There are better reasons he’s out of my league but the excuse of geography is easiest to accept.
I’m pretty sure reading other such blogs would only plunge me deeper into the pool of insecurity where I dog paddle most all the time.
I might though read a blog like this one I’m starting about a 67-year-old artist who woke up this morning with the intention of doing a quick painting on a small, oddly shaped gallery-wrapped canvas of a bridge over the Connecticut River.
This afternoon between 2 and 5 pm is when artists can bring their renderings of rivers to the Lyme Art Association for its next themed show, plunk down the entry fee and wait for the self-addressed stamped envelop to be returned later in the week checking whether the art was accepted or rejected by a juror.
I live on the Connecticut River with a straight on view in the distance of the picturesque East Haddam Bridge so have a plein air situation in my dining room. I should be able to rip out a painting of what’s constantly in front of me by 2 p.m. But, I stopped myself because every time I do the scene it’s an epic struggle. The early morning spurt of confidence that this time it would be easy shriveled up and the burden of a half-finished rendering of the East Haddam Bridge and all that big expanse of murky water under it and changing sky above was too great.
All this was not helped by three phone calls in rapid succession during the span of time I had not yet altogether abandoned my plan. My sister in Maine had good news from a possible buyer who found her through our shared web site. Not only that, she’d gotten another call from a wedding planner who also found the site and wanted Sarah’s paintings to decorate the barn where a client is getting married.

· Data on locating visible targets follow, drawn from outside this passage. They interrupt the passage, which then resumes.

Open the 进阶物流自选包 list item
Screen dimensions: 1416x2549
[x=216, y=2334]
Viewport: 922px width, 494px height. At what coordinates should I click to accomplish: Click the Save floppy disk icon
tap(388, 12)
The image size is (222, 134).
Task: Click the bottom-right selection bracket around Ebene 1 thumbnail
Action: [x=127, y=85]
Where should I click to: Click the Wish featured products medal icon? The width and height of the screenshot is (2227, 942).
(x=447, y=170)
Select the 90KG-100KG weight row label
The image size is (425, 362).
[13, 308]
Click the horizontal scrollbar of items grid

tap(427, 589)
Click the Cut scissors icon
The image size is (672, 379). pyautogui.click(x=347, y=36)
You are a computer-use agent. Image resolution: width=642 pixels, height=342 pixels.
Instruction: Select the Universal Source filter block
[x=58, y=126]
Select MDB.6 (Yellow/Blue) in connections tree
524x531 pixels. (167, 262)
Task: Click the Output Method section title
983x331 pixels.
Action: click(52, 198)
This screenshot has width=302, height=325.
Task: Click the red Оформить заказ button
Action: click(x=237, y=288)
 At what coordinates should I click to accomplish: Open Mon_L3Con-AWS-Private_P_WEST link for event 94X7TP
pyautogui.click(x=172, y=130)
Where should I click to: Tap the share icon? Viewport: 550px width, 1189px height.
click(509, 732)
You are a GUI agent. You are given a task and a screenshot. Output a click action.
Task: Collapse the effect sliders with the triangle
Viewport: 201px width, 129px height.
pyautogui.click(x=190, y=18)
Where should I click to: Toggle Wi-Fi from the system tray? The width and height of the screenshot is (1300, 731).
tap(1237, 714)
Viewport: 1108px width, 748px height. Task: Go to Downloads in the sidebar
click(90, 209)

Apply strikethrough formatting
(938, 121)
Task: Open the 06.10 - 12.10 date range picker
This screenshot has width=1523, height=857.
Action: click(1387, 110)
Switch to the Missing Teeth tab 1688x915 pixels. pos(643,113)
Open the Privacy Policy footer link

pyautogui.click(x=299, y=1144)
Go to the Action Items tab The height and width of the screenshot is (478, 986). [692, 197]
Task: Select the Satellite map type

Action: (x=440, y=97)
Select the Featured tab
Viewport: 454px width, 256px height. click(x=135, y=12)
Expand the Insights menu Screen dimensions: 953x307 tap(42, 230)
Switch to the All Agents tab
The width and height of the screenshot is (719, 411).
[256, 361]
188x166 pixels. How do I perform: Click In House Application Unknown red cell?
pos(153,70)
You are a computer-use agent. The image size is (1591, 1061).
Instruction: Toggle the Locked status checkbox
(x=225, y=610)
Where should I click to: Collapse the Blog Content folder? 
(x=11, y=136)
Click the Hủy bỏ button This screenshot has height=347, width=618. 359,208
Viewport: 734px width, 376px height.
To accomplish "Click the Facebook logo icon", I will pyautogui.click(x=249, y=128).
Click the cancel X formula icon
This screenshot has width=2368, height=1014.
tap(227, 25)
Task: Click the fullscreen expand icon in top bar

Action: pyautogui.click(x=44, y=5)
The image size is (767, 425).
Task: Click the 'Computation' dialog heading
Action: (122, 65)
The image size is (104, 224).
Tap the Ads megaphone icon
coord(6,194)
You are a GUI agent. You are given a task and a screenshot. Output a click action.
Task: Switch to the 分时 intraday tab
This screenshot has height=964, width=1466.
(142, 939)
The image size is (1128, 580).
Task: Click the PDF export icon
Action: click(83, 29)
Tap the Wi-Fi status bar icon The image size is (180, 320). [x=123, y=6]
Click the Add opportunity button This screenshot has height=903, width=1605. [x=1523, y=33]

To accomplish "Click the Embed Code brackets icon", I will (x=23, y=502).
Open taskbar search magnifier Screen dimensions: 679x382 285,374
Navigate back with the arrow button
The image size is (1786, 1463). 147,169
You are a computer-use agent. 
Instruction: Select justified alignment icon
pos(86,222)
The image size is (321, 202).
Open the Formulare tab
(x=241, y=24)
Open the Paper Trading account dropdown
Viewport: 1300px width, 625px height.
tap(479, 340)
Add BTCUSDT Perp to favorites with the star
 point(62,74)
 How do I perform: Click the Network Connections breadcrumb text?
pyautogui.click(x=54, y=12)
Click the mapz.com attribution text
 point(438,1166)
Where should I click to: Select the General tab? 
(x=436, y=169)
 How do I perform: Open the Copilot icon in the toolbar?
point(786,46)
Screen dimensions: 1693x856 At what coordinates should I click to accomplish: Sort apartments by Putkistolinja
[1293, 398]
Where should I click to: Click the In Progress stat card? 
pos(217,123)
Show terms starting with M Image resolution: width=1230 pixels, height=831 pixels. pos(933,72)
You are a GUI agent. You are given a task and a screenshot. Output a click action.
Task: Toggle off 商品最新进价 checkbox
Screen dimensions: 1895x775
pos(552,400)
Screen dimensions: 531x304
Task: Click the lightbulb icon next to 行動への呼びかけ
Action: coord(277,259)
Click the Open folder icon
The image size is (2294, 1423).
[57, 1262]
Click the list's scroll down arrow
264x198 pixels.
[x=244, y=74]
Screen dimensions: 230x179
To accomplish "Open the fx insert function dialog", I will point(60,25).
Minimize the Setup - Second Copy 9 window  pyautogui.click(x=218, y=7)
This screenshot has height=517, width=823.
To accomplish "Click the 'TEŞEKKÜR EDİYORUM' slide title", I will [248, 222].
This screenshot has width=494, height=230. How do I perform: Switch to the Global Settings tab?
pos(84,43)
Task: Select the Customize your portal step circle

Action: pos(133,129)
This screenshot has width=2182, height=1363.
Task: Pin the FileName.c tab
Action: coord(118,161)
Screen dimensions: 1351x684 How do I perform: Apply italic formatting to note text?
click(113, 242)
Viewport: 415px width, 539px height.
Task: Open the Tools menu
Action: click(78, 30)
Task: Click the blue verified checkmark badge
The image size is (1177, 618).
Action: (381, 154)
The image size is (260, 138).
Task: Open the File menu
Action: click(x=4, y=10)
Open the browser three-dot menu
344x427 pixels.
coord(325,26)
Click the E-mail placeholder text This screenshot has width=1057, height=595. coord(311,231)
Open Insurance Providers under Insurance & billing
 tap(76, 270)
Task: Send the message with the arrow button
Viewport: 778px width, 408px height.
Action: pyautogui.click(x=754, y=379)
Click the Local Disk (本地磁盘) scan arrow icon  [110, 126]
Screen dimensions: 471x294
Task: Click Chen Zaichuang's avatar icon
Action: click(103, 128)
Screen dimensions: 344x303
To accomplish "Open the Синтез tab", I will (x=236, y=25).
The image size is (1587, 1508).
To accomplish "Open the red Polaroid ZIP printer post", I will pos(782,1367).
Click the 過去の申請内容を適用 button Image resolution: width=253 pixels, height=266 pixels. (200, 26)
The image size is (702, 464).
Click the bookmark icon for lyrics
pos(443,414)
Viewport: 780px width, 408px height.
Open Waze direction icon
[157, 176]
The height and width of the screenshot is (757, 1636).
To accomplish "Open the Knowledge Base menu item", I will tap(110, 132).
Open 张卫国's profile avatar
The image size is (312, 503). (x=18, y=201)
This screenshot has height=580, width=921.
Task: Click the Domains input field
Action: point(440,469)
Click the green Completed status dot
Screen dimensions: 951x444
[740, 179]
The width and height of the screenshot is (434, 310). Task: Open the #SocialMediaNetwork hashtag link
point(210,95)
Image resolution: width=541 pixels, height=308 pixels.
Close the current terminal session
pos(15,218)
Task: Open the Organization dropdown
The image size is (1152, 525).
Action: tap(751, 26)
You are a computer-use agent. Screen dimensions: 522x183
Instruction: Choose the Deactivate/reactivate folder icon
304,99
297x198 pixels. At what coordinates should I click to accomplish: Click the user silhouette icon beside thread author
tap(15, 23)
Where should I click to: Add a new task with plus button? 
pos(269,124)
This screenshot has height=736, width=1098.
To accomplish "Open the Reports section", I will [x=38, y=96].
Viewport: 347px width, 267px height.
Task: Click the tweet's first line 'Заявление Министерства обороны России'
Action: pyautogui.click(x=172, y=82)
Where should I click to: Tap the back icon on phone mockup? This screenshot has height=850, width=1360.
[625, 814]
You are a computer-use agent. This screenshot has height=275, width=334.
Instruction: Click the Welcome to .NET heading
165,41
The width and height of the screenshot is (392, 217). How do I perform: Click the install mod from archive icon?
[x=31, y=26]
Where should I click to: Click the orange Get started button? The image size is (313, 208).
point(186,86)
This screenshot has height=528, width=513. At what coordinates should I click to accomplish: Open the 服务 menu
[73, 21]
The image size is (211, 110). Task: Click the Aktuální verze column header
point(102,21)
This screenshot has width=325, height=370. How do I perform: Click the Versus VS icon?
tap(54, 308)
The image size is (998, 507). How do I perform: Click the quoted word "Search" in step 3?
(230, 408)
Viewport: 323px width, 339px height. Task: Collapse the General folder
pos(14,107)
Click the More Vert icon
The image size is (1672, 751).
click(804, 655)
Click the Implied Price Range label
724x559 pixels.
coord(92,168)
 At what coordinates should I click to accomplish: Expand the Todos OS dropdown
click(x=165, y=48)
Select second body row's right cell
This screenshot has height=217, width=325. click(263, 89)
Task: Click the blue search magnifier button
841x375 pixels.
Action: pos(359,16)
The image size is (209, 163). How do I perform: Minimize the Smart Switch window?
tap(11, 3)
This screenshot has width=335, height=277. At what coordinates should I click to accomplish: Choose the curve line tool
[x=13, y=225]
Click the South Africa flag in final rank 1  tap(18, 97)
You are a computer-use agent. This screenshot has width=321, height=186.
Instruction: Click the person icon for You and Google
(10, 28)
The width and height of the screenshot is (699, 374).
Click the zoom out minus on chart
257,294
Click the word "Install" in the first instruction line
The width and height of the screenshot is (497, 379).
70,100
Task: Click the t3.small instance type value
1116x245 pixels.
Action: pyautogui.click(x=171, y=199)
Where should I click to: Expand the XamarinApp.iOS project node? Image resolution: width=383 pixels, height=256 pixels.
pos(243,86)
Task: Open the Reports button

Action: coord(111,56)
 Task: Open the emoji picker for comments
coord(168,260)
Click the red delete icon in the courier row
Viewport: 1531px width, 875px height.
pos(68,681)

You can say, “Weird request.” You’d be right, but on other hand, a bride with a wedding consultant is not a poor bride nor probably are her parents and their friends. I did rally encouraging support.
Likewise, for the second call with another artist, Joan Cole, who just got back from a Maine trip with two other artists she’s having a show with in October. She’d done 17 paintings in one week.
I then talked with one of the other artists on that trip, Jan Blencowe, to ask her to help set up this blog I’m composing here. She has her own blog and reads many others. She’d done in that same week’s time, 25 paintings of crashing waves and clam beds and dense stands of balsam trees and mountains fading into magnificent skies.
Yet, despite the self-pity, I see behind my computer the pane of glass in a large window where a cardinal pecked unrentlessly for three year through three brides, three nests in the laurel that brushes the window, three hatchings of baby cardinals before he succumbed.
Noble Bird, 4x6, acrylic, copyright 2012, Claudia Van Nes, click here to view this painting on my website
One of the paintings I did of my demented avian companion is in a show now. I placed him in a more tropical-looking scene because well… because being an artist I could do that.